Lipid (fat) antioxidants like vitamin E are therefore taken to help minimize free radical damage within the body, promoting normal cell function and good health. Vitamin E has been the subject of extensive clinical research and benefits health by acting as an antioxidant and in other ways as well.

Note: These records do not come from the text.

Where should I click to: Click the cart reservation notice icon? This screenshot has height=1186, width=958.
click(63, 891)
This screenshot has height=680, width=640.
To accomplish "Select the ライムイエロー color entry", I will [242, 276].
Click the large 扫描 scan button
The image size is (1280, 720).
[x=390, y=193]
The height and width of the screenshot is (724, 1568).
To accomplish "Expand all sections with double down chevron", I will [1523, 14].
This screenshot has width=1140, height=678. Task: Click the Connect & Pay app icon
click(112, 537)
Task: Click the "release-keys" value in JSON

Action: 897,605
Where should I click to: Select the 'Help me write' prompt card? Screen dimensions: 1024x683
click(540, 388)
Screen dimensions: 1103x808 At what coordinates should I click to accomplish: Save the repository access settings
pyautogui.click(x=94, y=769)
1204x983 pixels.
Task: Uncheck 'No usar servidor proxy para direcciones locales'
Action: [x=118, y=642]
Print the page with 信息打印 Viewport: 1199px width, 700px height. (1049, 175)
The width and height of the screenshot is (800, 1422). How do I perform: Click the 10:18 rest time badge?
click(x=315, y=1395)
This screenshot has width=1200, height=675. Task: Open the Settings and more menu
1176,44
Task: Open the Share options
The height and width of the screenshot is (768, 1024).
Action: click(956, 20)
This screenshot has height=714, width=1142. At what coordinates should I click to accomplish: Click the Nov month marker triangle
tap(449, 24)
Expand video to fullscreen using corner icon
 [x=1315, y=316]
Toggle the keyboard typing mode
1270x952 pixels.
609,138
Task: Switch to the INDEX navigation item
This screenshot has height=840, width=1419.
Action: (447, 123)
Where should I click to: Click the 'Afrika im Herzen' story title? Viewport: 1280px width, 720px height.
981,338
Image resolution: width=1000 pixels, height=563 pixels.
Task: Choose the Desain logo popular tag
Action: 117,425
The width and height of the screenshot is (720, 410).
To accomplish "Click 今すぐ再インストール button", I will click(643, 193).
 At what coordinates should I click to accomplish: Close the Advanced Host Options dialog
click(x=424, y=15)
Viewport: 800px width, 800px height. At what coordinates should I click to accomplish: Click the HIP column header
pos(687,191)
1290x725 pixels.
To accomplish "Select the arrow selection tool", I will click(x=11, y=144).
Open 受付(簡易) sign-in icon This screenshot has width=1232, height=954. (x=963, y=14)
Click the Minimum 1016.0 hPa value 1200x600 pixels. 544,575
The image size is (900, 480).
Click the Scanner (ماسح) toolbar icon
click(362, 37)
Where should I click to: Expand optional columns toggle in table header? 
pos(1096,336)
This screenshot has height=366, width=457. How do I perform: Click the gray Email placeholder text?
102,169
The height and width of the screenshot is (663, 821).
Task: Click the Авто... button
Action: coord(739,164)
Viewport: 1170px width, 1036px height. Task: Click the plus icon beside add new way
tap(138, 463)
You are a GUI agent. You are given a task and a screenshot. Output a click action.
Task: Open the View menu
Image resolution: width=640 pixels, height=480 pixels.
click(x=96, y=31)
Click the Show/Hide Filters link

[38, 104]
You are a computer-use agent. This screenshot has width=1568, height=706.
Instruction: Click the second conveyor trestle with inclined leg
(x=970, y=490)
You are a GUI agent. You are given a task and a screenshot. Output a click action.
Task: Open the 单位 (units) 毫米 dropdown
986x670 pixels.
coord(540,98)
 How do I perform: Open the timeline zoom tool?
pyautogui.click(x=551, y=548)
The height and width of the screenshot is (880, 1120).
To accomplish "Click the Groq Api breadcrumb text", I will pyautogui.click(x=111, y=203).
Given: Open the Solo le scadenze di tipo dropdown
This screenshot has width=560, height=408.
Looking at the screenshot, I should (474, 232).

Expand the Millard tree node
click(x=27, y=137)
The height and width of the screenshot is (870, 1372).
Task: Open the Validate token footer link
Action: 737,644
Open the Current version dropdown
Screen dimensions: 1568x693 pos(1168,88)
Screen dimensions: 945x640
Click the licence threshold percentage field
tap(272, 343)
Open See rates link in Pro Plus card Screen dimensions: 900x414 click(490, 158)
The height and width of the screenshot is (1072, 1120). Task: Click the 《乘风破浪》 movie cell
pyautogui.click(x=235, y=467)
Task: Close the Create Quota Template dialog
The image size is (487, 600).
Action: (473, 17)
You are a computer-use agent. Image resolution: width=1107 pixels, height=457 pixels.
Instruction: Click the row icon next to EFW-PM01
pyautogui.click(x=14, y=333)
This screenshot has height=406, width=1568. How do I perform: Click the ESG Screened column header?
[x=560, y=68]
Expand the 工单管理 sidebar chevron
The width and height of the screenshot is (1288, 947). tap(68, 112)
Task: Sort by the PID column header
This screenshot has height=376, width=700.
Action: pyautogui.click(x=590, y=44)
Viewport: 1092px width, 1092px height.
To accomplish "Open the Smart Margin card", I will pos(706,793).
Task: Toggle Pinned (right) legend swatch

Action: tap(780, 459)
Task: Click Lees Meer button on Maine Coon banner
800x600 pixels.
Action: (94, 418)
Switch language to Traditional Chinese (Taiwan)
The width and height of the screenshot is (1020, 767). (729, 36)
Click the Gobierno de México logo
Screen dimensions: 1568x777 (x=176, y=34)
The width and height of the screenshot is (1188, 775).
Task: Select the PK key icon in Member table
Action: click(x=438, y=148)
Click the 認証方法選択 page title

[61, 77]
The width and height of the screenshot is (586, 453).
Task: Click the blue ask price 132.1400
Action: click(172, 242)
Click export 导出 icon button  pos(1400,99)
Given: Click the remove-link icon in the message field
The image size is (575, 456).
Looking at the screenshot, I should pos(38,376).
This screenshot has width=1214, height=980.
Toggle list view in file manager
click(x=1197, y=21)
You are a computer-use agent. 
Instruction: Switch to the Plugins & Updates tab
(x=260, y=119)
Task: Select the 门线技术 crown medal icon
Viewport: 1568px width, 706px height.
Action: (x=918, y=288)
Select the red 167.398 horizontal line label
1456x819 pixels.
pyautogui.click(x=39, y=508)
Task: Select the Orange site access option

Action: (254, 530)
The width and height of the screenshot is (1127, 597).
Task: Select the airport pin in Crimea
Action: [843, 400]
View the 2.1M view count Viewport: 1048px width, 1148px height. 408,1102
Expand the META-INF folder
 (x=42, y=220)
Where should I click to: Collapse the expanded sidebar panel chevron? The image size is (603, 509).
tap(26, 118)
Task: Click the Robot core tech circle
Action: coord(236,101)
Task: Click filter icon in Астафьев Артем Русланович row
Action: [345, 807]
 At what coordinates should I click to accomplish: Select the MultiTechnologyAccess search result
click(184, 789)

Most of the attention given to vitamin E has focused on cardiovascular health. Vitamin E can inhibit the oxidation of LDL (bad) cholesterol; oxidation of LDL has been implicated as a risk factor for cardiovascular disease.1 Additionally, gamma-tocopherol has been shown to inhibit platelet aggregation2 and to enhance vasodilation3 both of which are crucial to circulatory health. Vitamin E may also reduce levels of the pro-inflammatory C-reactive protein,4 which is gaining increased significance as a risk factor for cardiovascular disease.5
Alpha-tocopherol can also enhance specific aspects of the immune function such as the formation of antibodies needed to fight specific diseases such as hepatitis and tetanus.6 Vitamin E supplementation for diabetics may be particularly important7 since diabetes increases oxidative processes and because cardiovascular problems like heart attack and stroke are among the leading causes of death in diabetics.8
The exact role and relationship of each form of vitamin E, the four tocopherols and tocotrienols, is unclear. Most of the vitamin E research has been performed using alpha-tocopherol and that's the form found in most supplements. Alpha-tocopherol is also the only form for which there is an RDI. There is some evidence to suggest a particular benefit of gamma tocopherol in some situations9 and also to suggest that taking a complete vitamin E supplement (with all 8 forms) is best.10 More research is needed to clarify these issues. Most people use alpha-tocopherol supplements, many of which now include at least some of the other forms. We recommend 200-400 IU per day of alpha-tocopherol for adults, in any preparation or combination of tocopherols and tocotrienols, which must be taken with fats or foods containing fat for absorption.11
Side-effects of vitamin E supplementation are very rare.12 Doctors may advise temporarily discontinuing vitamin E supplements when patients use certain medications or undergo medical procedures, so check with your doctor before using vitamin in either case.
1. Handb Exp Pharmacol. 2005;(170):263-300.
2. Asia Pac J Clin Nutr. 2007;16(3):422-8.
3. Med Hypotheses. 2007;69(6):1367-70.
4. Am J Clin Nutr. 2007 Nov;86(5):1392-8.
5. Arterioscler Thromb Vasc Biol. 2008 Apr 10.
6. JAMA. 1997 May 7;277(17):1380-6.
7. Free Radic Biol Med. 2008 Mar 15;44(6):1203-8.
8. Eur J Epidemiol. 2008 Apr 2.
9. Free Radic Biol Med. 2008 Mar 12
10. Vitam Horm. 2007;76:203-61.
11. OSU: Linus Pauling Institute/MROH
12. OSU: Linus Pauling Institute/MROHIbid.